>>

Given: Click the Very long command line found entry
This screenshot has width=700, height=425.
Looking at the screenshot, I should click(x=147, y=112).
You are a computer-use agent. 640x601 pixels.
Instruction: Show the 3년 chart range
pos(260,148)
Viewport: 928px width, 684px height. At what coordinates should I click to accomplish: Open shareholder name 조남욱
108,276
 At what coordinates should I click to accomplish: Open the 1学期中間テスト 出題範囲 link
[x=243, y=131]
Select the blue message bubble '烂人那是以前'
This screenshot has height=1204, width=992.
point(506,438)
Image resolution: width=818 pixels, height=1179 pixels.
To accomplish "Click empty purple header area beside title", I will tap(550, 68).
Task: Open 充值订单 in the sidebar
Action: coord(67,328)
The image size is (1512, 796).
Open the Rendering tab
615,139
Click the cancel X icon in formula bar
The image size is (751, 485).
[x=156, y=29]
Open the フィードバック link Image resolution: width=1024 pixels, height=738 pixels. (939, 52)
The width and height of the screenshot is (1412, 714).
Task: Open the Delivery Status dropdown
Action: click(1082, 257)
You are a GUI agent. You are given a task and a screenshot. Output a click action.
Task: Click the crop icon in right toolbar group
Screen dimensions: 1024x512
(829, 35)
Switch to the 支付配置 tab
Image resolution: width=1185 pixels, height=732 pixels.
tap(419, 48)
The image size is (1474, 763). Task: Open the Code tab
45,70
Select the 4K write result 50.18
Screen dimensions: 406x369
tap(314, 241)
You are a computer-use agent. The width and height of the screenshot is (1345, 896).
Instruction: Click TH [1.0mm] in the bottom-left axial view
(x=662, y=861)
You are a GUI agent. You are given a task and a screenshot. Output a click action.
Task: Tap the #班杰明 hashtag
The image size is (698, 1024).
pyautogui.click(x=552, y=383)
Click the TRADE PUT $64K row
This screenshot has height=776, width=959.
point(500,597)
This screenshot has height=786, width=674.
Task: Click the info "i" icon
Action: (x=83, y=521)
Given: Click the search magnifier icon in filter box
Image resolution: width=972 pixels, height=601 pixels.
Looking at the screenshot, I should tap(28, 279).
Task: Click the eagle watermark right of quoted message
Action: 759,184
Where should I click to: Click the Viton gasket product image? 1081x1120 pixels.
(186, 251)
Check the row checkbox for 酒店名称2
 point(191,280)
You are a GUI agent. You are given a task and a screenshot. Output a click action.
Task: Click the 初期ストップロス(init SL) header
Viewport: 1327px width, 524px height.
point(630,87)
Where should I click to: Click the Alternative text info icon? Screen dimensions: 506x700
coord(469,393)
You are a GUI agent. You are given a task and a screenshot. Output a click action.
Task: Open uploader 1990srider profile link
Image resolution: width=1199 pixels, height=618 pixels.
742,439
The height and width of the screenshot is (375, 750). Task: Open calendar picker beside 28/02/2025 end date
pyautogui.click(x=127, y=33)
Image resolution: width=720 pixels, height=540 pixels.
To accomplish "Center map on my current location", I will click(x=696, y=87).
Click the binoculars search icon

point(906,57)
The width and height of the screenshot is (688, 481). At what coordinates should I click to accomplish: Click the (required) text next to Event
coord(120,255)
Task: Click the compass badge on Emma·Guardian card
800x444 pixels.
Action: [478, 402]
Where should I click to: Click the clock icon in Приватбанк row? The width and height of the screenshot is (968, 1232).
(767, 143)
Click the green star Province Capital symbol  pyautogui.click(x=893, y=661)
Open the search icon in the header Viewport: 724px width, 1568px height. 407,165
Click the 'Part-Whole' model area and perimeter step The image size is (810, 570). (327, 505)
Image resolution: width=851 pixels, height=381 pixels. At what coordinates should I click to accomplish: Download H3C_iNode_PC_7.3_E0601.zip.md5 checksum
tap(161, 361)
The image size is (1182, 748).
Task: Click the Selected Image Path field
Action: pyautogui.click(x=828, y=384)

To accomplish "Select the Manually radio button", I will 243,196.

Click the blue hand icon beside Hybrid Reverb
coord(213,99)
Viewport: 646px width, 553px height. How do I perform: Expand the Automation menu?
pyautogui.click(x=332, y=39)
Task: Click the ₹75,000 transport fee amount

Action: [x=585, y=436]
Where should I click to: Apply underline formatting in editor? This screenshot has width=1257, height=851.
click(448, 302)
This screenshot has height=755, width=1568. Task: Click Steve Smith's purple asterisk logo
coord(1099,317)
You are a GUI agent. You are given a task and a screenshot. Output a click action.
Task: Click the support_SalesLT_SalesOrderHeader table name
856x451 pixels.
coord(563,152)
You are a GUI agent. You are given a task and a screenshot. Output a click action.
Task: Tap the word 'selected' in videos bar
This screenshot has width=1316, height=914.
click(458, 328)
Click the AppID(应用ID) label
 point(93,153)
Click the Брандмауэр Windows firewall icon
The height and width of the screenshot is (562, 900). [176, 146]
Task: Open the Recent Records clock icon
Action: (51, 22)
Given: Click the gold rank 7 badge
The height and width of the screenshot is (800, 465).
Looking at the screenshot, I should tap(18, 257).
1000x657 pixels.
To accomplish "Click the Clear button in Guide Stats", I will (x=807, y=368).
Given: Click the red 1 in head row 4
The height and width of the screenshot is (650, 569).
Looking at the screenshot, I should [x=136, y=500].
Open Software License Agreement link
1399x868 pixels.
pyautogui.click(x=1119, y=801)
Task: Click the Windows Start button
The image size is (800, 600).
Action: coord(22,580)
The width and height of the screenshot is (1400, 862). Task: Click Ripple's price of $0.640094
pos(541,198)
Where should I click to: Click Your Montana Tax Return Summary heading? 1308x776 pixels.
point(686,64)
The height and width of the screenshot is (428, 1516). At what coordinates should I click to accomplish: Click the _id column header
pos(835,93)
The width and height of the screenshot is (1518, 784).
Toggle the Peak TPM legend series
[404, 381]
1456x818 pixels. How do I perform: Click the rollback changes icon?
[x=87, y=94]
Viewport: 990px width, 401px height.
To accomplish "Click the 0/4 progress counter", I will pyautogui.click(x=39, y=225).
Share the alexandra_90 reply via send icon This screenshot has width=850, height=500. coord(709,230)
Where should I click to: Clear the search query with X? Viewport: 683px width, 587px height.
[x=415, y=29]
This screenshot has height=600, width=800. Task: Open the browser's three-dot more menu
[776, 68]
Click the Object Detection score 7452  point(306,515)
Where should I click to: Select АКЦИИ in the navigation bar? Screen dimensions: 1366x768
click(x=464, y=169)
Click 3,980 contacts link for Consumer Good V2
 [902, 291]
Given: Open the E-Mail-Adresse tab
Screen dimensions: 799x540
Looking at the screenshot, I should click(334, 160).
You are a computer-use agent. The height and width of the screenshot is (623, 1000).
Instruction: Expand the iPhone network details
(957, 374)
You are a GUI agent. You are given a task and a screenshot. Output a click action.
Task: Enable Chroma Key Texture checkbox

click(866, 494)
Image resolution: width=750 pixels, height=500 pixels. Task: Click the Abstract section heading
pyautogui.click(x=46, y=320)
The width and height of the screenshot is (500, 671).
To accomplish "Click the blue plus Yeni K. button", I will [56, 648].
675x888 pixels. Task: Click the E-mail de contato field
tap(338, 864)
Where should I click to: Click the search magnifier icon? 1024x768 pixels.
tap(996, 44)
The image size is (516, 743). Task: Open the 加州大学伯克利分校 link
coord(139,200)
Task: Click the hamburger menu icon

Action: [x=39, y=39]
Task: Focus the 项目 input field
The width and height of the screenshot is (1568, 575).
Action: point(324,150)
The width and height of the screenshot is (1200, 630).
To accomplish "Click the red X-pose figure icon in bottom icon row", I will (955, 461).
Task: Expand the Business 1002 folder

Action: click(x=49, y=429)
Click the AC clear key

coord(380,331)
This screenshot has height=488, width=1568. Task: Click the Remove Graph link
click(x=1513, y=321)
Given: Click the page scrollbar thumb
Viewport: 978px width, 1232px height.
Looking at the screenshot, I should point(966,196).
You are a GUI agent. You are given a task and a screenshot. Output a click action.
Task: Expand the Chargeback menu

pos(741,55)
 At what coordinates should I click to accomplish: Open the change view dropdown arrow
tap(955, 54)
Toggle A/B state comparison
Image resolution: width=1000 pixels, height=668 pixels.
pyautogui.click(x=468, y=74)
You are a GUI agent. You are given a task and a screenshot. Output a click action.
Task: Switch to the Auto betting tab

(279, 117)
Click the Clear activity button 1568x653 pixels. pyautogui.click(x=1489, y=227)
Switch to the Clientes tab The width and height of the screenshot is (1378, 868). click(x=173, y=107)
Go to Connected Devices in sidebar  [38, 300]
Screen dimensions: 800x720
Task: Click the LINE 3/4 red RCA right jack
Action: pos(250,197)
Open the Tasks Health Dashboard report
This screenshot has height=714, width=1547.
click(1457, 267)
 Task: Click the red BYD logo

<<

=== Work instruction ===
Report how many lines in the listing above include the word "button". Give nothing but the number.

=== Written answer ===
5